From independent label Diablo Entertainment and Director Eric England (Madison County, Contracted) comes, Get the Girl, a twisted romantic thriller with a sense of humour.
Love sick Clarence (Justin Dobies) resorts to unorthodox measures to win the attention of the object of his affection, the distressed but also feisty Alex (Elizabeth Whitson). Despite his smarminess, Clarence is absolutely loaded and reels in the equally slimy Patrick (Noah Segan) to dream up an intricate plan to “create an opportunity” for Alex to finally notice him.
Clarence gets more than he bargains for when Patrick stages a “fake kidnapping” for an extortionate amount of money and embroils his masked-clad gang in on the action. The stage is therefore set for a home invasion of epic proportions. Will Patrick stick to his end of the bargain or has Clarence bitten off more than he can chew? Events of course go horribly wrong making it a night that this group of misfits won’t forget in a hurry!
Get the Girl sets itself apart from England’s previous work. It’s not explicitly a horror film but contains a sense of darkness and some gun kills and gore. It’s more of an action thriller with heaps of comedy deriving from a script that is completely tongue in cheek. Get the Girl is a harmless, fun thrill ride from start to finish with its witty script and fast pace. There’s nothing new or fresh on offer however England takes the “cat and mouse thriller” concept and does a pretty decent job with it.
Visually it takes on the “trendy” stylistic neon aesthetic seen in an array of modern genre films, creating the right balance of brightness and darkness in terms of how the film is lit. This of course compliments the film’s darkly comedic tone. The heist scenario and use of uncanny, rubbery masks echoed The Purge using the trope of anonymity to threaten the victim. The masks add in a creepy vibe but then their presence becomes amusing with the farcical nature of the characters.
Get the Girl doesn’t take itself too seriously whatsoever depicting characters who are ruthless and out of themselves but at the same time display a certain level of charm. Patrick’s gang are all a bit hapless and are thrown into the situation without any real conception of what they’re supposed to be doing. It’s all a bit slapstick with themes of murder and death portrayed in a comedic fashion. The laughs materialize from the dark scenarios that play out achieving exactly what a dark comedy should do.
To quote Patrick, “always be the smartest guy in the room”. His character refers to this line at various points in the film, alluding to the fact that the plot is always one step ahead of the audience and when the twists come in thick and fast they are overall quite satisfying.
All the performances are solid, both Clarence and Patrick make the audiences skin crawl in different ways, Dobies and Segan respectively play their “anti-hero” roles well.

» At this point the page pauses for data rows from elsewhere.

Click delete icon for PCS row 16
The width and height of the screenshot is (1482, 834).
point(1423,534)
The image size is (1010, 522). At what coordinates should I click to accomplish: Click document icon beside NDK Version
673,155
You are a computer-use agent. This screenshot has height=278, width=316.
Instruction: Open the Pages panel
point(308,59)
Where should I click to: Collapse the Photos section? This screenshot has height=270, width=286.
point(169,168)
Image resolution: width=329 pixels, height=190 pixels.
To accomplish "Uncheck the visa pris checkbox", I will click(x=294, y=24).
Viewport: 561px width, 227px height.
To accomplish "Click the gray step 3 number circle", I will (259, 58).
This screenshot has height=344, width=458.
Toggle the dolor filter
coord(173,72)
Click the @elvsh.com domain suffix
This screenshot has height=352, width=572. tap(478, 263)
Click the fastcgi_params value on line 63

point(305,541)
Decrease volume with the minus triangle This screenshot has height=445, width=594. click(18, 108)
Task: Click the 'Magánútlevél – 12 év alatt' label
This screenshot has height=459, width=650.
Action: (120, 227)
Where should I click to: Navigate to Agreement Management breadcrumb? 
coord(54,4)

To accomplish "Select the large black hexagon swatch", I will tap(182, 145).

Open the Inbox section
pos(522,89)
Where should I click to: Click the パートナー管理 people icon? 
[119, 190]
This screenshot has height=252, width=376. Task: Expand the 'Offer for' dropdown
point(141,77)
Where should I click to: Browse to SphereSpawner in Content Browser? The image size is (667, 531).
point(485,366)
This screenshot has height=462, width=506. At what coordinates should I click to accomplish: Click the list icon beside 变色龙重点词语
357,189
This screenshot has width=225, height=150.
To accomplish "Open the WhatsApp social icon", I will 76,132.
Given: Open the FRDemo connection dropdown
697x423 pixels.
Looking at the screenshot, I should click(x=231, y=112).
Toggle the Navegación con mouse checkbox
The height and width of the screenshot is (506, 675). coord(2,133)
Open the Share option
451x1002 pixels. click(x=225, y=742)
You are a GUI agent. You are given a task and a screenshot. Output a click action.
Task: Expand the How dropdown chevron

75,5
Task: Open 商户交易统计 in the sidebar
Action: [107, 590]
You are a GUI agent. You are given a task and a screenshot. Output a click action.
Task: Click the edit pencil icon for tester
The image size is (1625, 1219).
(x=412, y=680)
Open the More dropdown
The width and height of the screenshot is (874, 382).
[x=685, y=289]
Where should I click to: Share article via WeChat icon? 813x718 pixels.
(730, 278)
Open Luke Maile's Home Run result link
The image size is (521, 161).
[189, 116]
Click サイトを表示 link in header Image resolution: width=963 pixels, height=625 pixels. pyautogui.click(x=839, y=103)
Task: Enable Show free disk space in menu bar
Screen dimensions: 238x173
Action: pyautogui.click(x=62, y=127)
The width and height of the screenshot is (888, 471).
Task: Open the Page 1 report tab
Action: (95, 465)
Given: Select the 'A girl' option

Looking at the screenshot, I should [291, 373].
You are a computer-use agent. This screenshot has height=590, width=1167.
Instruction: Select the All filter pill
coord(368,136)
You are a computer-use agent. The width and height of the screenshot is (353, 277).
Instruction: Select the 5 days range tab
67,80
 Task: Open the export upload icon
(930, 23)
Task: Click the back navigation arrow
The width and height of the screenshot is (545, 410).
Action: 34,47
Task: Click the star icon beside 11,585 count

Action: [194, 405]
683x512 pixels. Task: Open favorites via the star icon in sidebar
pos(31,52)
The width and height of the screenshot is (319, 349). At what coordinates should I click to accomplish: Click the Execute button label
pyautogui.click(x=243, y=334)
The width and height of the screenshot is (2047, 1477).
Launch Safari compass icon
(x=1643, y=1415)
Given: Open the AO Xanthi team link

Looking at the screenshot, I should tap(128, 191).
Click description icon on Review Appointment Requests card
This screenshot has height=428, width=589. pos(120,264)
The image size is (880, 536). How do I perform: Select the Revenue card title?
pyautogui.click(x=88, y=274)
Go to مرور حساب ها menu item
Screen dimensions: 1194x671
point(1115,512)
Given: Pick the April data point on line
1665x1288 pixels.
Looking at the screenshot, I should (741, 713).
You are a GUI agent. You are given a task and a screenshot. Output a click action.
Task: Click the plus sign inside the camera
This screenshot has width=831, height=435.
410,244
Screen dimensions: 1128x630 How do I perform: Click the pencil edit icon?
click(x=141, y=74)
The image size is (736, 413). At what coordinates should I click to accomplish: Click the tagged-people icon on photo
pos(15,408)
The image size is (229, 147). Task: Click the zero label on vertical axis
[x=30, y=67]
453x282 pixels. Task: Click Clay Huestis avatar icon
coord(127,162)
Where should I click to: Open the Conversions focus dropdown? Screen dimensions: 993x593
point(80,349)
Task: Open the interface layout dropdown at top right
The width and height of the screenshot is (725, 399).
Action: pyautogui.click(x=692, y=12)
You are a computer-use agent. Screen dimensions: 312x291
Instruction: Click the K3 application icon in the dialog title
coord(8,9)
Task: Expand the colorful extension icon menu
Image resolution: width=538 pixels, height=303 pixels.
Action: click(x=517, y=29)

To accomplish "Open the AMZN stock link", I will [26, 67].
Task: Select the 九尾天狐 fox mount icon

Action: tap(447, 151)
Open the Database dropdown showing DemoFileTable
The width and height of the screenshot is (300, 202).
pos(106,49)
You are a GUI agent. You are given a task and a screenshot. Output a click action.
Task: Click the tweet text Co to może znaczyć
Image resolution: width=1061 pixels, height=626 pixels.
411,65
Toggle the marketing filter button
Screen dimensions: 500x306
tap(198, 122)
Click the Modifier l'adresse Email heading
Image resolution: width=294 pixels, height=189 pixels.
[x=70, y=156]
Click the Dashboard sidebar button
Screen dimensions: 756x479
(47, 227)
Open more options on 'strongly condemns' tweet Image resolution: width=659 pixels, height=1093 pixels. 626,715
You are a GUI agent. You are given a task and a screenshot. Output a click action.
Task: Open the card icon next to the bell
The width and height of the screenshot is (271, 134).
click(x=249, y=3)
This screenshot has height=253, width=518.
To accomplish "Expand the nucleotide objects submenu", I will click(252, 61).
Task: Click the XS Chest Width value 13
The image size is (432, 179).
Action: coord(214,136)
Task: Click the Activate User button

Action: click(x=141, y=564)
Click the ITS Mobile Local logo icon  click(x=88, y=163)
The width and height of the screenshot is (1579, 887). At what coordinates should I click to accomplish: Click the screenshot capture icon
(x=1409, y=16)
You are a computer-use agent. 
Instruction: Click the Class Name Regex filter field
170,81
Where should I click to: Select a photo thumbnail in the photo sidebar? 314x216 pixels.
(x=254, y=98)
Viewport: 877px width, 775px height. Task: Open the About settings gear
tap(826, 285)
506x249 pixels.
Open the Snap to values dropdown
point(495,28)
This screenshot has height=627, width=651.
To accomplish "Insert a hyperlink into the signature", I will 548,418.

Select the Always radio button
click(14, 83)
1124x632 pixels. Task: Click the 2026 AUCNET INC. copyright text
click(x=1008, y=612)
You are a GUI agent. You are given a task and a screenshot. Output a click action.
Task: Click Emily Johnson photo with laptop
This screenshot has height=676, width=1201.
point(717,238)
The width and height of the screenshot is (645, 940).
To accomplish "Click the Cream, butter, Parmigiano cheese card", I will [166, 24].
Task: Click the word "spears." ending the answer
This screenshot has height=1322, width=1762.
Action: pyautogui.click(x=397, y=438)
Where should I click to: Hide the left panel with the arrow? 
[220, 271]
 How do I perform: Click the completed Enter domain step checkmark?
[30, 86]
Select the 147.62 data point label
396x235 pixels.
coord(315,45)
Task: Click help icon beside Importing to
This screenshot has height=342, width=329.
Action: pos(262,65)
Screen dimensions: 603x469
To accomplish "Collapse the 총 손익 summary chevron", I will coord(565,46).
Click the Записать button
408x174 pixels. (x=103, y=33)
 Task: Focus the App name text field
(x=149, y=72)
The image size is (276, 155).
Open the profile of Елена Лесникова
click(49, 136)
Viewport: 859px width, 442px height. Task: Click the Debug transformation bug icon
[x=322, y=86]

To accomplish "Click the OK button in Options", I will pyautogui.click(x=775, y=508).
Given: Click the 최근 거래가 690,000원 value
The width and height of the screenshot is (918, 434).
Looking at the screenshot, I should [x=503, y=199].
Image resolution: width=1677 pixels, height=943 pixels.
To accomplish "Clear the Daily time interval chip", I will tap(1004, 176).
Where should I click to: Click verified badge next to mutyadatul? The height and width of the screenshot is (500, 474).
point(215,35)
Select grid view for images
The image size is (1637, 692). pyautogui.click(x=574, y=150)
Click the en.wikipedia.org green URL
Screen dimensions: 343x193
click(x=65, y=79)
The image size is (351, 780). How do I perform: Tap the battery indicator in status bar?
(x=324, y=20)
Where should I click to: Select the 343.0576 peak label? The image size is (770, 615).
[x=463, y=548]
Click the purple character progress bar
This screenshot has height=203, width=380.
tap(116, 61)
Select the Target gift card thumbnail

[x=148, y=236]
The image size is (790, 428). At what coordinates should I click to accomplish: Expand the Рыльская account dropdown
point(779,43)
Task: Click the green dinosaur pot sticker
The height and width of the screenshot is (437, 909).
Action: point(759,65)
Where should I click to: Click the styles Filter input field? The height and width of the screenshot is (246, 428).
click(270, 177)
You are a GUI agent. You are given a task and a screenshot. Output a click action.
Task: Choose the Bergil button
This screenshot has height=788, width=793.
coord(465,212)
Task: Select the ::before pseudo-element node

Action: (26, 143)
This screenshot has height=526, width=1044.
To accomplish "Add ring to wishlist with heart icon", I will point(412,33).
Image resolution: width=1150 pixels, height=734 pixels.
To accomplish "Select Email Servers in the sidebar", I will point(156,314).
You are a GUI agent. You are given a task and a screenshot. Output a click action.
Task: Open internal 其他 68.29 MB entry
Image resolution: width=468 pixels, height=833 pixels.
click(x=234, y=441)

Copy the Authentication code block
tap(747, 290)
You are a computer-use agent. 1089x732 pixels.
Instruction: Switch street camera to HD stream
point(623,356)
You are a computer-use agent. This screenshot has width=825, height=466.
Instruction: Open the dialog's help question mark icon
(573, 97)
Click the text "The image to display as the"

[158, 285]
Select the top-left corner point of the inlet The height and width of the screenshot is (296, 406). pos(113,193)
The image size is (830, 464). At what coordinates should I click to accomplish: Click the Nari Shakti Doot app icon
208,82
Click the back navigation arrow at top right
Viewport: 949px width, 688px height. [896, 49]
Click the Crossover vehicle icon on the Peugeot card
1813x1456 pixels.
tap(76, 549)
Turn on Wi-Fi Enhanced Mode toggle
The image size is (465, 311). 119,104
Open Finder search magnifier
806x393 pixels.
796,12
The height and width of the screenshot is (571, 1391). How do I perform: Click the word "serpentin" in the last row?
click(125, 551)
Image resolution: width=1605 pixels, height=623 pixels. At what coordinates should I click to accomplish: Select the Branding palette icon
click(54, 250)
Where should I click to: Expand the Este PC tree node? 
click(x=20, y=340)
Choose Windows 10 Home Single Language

Elizabeth Whitson gives a strong performance portraying Alex as a self-reliant, independent single woman who is resourceful and in fact doesn’t require a man to “save her” like Clarence attempts to do. She fights her attackers back and even uses psychological manipulation to wear them down. The direction her character goes in during the film’s climax kind of undo’s the feisty female she’s built up as. England leaves the ending on an uncertain note allowing the viewer to conjure up their own ideas about what Alex decides to do. This was slightly disappointing and after viewing the film it will become clear as to why.
Speaking of the climax, a notable score plays in the background featuring haunting female vocals and bassy undertones. It’s slightly reminiscent of the Marco Beltrami composed ‘Sidney’s Lament’ from the Scream (1996) soundtrack. The piece heightens the realisation and severity of the events that have unfolded and the choices the remaining characters have to make.
Scout Taylor-Compton (Halloween 2007) deserves a mention for her performance as Patrick’s long suffering girlfriend Jade. She shows a more vulnerable side to the character and shares some great scenes with Alex. It’s refreshing to see women supporting and looking out for each other even in the unconventional situation that is presented. Adi Shankar portrays KJ, the useless, rap loving henchman as super obnoxious and annoying, acting as the main foil for Patrick’s plans.
Get the Girl is highly entertaining without being too complex. It keeps up a consistently funny tone throughout and is visually stylish. It’s a popcorn/movie night kinda flick that doesn’t require overthinking. Just sit back and enjoy the fun factor.